### TEXT EXCERPT:
== Segment start ==
Comment in: CNS Spectr. 2003 Oct;8(10):724.
Abuse and neglect in childhood: relationship
to personality disorder diagnoses.
Bierer LM, Yehuda R, Schmeidler J, Mitropoulou V, New AS, Silverman JM, Siever
LJ.
Department of Psychiatry, Mount Sinai School of Medicine, New York, New York,
USA. linda.bierer@med.va.gov
BACKGROUND: Childhood history of abuse and neglect has been associated
with personality disorders and has been observed in subjects with lifetime histories
of suicidality and self-injury. Most of these findings have been generated from
inpatient clinical samples.
METHODS: This study evaluated self-rated indices of sustained childhood
abuse and neglect in an outpatient sample of well-characterized personality disorder
subjects (n=182) to determine the relative associations of childhood trauma indices
to specific personality disorder diagnoses or clusters and to lifetime history
of suicide attempts or gestures. Subjects met criteria for ~2.5 Axis II diagnoses
and 24% reported past suicide attempts. The Childhood Trauma Questionnaire was
administered to assess five dimensions of childhood trauma exposure (emotional,
physical, and sexual abuse, and emotional and physical neglect). Logistic regression
was employed to evaluate salient predictors among the trauma measures for each
cluster, personality disorder, and history of attempted suicide and self-harm.
All analyses controlled for gender distribution.
RESULTS: Seventy-eight percent of subjects met dichotomous criteria for
some form of childhood trauma; a majority reported emotional abuse and neglect.
== Segment end ==
### SOURCE MATERIAL:
== Segment start ==
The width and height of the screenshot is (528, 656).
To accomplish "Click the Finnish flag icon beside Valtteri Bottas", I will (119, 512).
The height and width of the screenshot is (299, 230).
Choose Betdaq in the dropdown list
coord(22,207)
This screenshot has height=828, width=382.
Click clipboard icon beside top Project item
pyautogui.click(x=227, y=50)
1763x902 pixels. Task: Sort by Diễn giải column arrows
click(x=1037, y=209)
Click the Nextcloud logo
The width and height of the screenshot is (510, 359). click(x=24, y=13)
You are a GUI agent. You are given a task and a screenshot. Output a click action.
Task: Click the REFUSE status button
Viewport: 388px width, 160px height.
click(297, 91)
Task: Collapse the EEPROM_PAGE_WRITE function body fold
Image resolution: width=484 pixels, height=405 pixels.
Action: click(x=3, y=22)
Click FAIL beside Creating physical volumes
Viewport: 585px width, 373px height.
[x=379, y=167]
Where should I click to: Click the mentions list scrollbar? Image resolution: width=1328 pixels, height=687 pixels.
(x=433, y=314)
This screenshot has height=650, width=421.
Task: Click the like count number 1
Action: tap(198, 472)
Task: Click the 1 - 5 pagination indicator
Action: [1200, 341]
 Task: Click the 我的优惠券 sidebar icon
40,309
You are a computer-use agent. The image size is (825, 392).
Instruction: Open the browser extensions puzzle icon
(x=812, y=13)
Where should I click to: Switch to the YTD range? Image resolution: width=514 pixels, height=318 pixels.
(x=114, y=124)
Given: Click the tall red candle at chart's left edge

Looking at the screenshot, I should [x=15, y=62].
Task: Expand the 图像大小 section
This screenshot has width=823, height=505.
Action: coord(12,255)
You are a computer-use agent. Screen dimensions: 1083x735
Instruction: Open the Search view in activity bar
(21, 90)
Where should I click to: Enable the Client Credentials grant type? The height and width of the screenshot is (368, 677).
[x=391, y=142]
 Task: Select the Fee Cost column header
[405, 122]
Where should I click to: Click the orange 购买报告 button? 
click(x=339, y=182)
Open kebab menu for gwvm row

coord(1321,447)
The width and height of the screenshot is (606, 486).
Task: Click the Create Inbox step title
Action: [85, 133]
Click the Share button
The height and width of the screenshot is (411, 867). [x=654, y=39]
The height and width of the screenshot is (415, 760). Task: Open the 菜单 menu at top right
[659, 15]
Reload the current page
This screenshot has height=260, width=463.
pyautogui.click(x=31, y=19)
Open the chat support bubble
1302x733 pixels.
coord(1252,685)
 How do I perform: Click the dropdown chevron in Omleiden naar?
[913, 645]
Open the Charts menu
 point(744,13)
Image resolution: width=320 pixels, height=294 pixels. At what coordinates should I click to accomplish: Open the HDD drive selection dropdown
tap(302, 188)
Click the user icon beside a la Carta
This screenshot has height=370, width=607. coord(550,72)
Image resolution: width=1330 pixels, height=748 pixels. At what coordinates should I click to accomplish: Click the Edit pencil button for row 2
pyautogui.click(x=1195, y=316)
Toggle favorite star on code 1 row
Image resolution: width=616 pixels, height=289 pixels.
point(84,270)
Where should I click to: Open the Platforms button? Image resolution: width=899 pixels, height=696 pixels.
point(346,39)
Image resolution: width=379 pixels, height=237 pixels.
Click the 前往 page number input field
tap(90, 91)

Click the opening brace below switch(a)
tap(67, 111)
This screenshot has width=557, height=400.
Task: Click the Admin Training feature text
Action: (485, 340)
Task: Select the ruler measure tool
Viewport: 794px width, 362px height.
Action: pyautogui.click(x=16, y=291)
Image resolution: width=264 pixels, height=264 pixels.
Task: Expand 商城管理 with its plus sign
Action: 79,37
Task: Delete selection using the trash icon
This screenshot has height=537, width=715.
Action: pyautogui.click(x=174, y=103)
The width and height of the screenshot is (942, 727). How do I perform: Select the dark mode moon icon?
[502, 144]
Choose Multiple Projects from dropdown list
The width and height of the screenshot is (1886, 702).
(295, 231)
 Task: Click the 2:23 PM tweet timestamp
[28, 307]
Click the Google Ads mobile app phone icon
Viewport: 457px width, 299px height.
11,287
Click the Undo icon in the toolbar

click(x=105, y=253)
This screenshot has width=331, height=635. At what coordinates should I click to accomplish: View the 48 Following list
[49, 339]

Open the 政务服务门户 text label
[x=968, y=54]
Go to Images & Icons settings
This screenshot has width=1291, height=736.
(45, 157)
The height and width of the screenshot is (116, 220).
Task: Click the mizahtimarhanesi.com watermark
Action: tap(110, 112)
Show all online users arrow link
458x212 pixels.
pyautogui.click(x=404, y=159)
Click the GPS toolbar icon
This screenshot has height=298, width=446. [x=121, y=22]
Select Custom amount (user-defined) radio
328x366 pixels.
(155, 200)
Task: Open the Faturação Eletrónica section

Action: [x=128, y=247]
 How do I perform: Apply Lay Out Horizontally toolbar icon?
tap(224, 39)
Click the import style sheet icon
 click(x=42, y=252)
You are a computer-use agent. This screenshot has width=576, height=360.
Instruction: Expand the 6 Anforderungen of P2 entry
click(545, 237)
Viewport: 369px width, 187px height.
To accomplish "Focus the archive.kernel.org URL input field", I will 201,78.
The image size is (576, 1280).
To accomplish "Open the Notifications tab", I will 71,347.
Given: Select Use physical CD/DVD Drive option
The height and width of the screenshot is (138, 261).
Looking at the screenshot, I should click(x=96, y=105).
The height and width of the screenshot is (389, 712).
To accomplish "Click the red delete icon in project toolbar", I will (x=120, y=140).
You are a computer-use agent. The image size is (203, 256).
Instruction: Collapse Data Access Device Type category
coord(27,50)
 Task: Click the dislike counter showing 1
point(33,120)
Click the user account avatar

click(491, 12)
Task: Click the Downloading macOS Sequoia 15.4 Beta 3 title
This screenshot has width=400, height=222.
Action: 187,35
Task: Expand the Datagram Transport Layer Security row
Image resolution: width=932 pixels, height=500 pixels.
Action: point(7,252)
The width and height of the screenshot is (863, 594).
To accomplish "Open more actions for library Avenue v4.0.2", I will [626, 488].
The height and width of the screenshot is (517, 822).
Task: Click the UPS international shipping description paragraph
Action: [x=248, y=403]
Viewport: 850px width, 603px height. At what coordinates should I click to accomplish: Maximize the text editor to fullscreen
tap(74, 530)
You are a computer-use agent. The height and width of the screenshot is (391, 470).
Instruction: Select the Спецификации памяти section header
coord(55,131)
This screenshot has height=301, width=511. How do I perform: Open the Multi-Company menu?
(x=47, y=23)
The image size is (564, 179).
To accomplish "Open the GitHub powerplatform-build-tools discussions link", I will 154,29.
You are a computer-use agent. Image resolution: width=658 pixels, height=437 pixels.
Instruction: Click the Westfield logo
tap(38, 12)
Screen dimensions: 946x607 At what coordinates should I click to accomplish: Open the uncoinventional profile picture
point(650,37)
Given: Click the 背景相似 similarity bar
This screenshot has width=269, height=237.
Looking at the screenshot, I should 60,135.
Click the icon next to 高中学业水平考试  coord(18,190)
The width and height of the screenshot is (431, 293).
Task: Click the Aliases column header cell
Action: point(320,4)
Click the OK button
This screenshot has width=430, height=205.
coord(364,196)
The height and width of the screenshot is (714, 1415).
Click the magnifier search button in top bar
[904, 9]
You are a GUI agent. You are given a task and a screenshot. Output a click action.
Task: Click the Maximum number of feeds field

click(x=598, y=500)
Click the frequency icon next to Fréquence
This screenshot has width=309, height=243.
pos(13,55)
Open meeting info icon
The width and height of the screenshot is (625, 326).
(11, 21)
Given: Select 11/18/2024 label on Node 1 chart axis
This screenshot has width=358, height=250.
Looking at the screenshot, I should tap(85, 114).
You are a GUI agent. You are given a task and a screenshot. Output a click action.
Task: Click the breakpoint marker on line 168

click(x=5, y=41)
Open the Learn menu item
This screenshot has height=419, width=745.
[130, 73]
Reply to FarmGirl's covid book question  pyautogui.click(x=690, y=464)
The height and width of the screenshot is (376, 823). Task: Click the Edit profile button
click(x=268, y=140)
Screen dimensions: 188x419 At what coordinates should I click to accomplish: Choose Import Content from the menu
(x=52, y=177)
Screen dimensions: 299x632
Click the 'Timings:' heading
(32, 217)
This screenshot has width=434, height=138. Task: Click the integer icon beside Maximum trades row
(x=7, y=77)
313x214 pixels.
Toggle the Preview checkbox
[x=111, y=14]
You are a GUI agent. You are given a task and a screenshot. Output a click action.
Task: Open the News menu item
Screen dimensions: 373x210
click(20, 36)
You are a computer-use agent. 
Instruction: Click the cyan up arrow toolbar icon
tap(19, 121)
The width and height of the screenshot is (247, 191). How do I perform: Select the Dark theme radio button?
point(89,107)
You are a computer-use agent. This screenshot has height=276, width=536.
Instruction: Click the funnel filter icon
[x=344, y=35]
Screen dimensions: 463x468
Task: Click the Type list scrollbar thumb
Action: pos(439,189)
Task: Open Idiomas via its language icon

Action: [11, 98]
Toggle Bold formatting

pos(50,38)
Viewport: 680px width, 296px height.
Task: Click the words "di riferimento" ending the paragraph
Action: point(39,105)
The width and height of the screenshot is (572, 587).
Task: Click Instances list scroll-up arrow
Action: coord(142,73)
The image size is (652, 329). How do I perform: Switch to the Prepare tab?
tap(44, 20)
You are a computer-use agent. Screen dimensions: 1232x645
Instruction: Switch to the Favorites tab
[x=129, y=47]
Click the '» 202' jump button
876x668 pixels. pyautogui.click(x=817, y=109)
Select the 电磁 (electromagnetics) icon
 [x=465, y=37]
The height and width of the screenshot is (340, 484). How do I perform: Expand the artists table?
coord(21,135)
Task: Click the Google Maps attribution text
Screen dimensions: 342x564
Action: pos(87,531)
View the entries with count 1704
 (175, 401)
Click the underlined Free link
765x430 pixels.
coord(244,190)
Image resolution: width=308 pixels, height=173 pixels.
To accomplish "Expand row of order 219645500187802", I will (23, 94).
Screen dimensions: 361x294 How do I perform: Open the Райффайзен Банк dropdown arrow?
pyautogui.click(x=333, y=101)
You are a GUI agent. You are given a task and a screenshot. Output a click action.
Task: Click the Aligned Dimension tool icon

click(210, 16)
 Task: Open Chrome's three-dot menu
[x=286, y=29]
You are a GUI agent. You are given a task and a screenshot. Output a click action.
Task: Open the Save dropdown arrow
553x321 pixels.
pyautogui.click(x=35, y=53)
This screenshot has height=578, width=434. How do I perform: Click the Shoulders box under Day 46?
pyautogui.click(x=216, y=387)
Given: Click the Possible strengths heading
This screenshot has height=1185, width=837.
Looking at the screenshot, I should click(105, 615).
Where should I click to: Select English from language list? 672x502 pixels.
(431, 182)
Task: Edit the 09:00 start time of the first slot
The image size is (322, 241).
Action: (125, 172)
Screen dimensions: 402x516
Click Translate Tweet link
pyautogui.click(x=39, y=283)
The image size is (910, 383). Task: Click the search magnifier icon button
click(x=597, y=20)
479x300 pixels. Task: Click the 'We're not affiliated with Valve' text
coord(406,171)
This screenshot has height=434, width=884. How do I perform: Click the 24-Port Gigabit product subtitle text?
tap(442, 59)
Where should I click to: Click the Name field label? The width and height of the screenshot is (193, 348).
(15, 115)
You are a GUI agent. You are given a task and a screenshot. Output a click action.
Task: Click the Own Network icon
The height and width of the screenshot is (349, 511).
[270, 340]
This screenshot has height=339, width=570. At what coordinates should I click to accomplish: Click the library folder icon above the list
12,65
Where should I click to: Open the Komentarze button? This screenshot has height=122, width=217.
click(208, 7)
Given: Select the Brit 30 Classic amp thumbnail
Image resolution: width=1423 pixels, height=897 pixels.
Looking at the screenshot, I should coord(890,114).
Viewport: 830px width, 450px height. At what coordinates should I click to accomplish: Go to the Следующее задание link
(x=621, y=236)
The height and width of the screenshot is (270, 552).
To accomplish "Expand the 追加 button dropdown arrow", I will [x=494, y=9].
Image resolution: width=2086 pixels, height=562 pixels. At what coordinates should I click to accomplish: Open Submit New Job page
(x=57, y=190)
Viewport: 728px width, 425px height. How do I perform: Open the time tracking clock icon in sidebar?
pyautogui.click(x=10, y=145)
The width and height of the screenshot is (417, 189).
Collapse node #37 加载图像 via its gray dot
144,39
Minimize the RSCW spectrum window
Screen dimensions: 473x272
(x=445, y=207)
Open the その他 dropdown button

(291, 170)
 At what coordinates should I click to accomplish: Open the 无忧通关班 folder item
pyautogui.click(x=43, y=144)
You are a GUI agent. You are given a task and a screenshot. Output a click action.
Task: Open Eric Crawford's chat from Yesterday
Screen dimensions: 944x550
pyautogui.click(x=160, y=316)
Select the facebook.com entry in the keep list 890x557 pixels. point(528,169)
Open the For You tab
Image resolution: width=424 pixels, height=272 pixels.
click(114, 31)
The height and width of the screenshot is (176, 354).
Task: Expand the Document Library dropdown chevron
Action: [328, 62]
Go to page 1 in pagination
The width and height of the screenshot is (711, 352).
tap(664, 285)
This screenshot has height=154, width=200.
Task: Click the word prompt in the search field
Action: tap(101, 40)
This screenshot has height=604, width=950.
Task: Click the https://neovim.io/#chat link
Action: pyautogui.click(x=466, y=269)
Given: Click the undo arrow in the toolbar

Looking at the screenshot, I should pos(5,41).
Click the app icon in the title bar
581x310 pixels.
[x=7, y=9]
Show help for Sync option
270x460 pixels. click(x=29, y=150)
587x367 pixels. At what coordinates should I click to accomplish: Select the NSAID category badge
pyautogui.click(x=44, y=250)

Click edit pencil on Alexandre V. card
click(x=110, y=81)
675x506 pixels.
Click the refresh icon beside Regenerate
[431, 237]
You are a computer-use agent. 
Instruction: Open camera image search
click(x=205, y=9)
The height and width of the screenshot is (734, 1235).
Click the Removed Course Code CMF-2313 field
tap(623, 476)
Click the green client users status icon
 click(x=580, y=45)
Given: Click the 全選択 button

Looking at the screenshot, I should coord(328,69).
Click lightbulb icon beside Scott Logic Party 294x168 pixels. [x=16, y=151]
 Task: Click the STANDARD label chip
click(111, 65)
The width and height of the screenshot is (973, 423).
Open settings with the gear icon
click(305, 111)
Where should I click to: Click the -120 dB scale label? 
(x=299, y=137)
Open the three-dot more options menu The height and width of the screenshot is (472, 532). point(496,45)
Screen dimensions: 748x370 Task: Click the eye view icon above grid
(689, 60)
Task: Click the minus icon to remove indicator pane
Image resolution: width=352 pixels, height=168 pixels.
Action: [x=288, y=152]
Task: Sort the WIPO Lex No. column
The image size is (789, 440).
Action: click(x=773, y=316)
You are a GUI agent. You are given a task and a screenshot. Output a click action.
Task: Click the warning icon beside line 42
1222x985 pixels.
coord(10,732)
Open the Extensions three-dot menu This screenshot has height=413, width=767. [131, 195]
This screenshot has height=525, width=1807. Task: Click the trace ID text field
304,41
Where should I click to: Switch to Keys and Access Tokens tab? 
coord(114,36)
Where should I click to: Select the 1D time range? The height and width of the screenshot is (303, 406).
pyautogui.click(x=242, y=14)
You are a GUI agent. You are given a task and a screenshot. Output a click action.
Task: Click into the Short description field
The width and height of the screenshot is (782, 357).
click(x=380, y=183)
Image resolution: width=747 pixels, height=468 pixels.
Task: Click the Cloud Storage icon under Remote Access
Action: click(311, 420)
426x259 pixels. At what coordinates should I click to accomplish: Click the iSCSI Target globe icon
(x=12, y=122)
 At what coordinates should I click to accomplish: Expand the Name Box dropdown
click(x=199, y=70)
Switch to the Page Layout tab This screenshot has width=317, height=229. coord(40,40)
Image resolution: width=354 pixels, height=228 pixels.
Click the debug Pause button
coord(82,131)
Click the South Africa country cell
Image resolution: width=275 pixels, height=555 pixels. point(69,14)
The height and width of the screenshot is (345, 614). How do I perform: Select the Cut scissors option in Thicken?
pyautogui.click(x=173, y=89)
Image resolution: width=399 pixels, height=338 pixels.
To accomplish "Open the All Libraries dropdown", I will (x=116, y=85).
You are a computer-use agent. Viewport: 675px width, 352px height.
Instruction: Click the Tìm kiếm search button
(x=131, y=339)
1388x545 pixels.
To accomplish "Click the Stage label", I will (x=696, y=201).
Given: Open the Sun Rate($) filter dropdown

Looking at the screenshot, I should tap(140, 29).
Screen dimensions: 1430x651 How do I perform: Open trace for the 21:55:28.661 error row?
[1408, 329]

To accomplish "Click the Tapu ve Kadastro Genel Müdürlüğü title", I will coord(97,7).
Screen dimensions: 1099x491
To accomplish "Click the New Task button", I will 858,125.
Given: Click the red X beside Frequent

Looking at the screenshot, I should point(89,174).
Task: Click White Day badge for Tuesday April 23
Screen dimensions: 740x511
== Segment end ==
### EXPLORE THE MATERIAL:
1. Answer these from the abstract on childhood abuse and personality disorders:
(a) What kind of samples produced most of the earlier findings?
(b) How many subjects were in the outpatient sample?
(c) What percentage of subjects met dichotomous criteria for some form of childhood trauma?
2. Set down everything in the abstract on childhood abuse and personality disorders from "Abuse and neglect in childhood: relationship" down to "inpatient clinical samples.", word for word.

### TASK-BY-TASK SOLUTIONS:
1.
(a) Inpatient clinical samples
(b) 182
(c) Seventy-eight percent

2.
Abuse and neglect in childhood: relationship
to personality disorder diagnoses.
Bierer LM, Yehuda R, Schmeidler J, Mitropoulou V, New AS, Silverman JM, Siever
LJ.
Department of Psychiatry, Mount Sinai School of Medicine, New York, New York,
USA. linda.bierer@med.va.gov
BACKGROUND: Childhood history of abuse and neglect has been associated
with personality disorders and has been observed in subjects with lifetime histories
of suicidality and self-injury. Most of these findings have been generated from
inpatient clinical samples.